Corbyn never understood religion so he never understood the Jews

Now that Labour has a new leader, who for all his faults is decidedly less radical than his predecessor (and is a professing Zionist married to a Jewish woman), I’d like to take the opportunity to talk about something other than Covid-19 and provide some retrospective reflections on the nature of the Labour Party’s antisemitism scandal.

Jeremy Corbyn may not be an overt blood libel anti-Semite as such, but he does otherize Jews. Reading between the lines in his tortured remarks on British Jews, Hamas, and the Israeli-Palestinian conflict, it’s clear that whilst he doesn’t hold any overt hatred towards the Jewish people, he essentially sees them as foreign, not as a part of the fabric of British society. Perhaps he was not lucky enough, as many of us have been, to have lived his life with Jewish friends or relatives and can afford therefore to see them as the other with a clean conscience. This allowed him to be far too comfortable in his association and platforming-sharing with out-and-out anti-Semites

Take this gem for example, delivered during a 2013 conference in London hosted by the Centre for Palestinian Return: “…having lived in this country for a very long time, probably all their lives, they [Zionists] don’t understand English irony…”. These comments left many a journalist and pundit scratching their heads and even caused some die-hard Corbynistas to question his choice of words. Even when examined in their full context it’s essentially impossible to determine exactly what point Corbyn was trying to make here, so I will pass over the arduous duty of unpicking this tortured joke.

More important is the fact that it constitutes an obvious example of what I have already described – he does not see Jews (‘Zionists’ obviously being a clear euphemism for Jews) as essentially British; they aren’t in on our jokes, don’t understand our humour, and cannot comprehend our sublime sense of irony. Don’t get me wrong I’m as partial to a bit of ethnic Gnosticism as the next traditionalist, when it comes to humour. The problem here is that Corbyn fails to understand that all British Jews are just as in on our sense of humour and irony as the rest of us, not least because all of them are British, no matter how much he fails to recognise it.
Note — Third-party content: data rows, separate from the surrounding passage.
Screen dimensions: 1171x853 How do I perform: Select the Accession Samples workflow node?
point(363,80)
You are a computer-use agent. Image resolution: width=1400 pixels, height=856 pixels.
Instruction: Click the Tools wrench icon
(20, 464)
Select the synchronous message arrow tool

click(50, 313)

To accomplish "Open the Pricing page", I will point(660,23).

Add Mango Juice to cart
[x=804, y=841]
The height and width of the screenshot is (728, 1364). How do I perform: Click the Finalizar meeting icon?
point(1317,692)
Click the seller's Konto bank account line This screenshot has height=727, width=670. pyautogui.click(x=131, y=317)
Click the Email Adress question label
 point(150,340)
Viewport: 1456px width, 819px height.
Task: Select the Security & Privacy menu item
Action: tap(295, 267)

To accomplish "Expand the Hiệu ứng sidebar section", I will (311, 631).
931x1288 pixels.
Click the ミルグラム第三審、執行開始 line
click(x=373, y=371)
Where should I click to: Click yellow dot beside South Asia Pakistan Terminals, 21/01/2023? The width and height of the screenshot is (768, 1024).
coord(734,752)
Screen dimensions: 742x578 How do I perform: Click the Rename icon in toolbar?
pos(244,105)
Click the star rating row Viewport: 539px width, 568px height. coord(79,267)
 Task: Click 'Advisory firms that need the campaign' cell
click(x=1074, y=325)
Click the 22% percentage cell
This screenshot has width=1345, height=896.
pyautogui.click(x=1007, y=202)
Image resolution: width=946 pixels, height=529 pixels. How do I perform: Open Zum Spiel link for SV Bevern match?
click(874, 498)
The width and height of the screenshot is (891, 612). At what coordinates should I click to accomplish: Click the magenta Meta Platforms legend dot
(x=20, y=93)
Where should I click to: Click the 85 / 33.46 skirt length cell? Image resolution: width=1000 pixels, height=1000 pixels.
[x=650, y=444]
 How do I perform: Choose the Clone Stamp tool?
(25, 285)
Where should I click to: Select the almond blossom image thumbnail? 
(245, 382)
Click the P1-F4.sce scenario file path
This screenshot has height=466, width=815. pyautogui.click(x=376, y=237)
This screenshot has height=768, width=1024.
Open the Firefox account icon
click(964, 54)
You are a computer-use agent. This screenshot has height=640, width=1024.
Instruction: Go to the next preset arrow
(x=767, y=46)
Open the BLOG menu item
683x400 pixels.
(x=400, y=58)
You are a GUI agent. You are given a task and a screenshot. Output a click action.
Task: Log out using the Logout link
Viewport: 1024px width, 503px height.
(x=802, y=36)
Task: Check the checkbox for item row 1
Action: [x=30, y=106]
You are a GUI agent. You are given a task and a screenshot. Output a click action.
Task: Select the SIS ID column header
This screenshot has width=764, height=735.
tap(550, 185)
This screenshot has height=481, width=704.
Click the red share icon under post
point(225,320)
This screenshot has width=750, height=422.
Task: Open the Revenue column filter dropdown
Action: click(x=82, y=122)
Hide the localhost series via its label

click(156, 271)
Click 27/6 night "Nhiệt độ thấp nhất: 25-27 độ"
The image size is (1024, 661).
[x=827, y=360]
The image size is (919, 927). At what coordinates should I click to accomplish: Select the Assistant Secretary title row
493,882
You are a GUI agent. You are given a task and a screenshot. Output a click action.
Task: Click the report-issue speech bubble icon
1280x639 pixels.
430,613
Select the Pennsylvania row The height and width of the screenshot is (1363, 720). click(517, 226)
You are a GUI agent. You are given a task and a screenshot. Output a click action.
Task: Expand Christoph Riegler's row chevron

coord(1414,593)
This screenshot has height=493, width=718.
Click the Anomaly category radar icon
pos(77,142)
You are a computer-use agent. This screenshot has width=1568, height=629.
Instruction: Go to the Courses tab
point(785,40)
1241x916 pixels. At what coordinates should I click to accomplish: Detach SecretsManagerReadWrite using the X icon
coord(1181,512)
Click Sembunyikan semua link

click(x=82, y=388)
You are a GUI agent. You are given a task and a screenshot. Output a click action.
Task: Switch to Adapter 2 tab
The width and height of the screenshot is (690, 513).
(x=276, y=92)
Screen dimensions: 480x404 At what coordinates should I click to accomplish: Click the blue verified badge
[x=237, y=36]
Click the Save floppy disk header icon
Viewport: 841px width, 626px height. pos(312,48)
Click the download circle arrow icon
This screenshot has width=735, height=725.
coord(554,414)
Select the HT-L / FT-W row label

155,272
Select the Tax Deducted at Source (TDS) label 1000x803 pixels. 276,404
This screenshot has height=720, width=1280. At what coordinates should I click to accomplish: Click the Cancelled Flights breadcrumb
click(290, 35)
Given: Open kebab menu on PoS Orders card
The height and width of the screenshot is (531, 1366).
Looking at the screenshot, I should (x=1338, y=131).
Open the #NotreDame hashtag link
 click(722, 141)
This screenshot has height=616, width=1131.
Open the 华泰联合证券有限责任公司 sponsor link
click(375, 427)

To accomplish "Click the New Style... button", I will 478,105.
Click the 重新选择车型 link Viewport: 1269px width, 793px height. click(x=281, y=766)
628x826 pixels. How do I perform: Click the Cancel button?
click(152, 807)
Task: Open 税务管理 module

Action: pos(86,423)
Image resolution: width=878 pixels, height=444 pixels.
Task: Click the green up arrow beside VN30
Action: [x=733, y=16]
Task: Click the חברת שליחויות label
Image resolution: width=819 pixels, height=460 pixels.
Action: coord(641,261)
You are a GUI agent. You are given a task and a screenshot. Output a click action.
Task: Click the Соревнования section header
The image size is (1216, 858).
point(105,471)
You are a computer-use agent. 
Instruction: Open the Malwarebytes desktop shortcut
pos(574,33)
Then there were his famous comments in 2009 to the effect that Hamas and Hezbollah were “friends”. Again, context did little, if anything to expiate his words. The only explanation I can see for this blunder is that Corbyn and his ilk, as 21st century secular leftists, are fundamentally disconnected from and have zero understanding of the religious mindset. Corbyn apparently thinks that groups like Hamas and Hezbollah (whose names translate to “Islamic Resistance Movement” and “Party of Allah” respectively) are secular Palestinian liberation organisations with a religious veneer. He has been quoted describing Hamas as “an organisation that is dedicated towards the good of the Palestinian people and bringing about long-term peace and social and political justice in the whole region.”

Since, in his mind, nobody really believes in God or religion anymore, their extremism must really find its roots in poverty, colonialism, and class struggle, and that we only need appease, befriend, and morally support them in order to reach peace. It certainly isn’t unprecedented for leftists to defend Hamas on the grounds that they have at various points formed a democratically elected government in the Palestinian territories, as if Hamas themselves could care less about democracy or freedom.

The problem with this is that anybody who has ever lived outside of the secular elitist Guardianista bubble knows that this isn’t the case, and that believers of all faiths really do believe, some of them violently so. Hamas and similar organisations make clear in their founding documents that they do not merely seek for the liberation of Palestine (to allow their terminology), but for the destruction of the State of Israel and even of worldwide Jewry. These are the people whom Corbyn, in his utter blindness towards the power of the religious impulse, combined with his indifference towards the wellbeing of the Jewish people and state, has no qualms describing as his ‘friends’.

I could go on with such examples, but these two shall suffice for now. The Labour Party lost the last election because they turned from the party of the NHS, broad-church left-of-centre economics, and governmental care for the working class, into that of transgender pronouns, fraternising with Islamists, up-to-birth abortion, and antisemitic revival. However politically expedient it may be for those of us on the Right, nobody can deny there is a certain tragic irony in this. The greatest test of Keir Starmer’s leadership capabilities will be whether he learns from the many mistakes of his forerunner and returns the Labour Party to a serious party of opposition.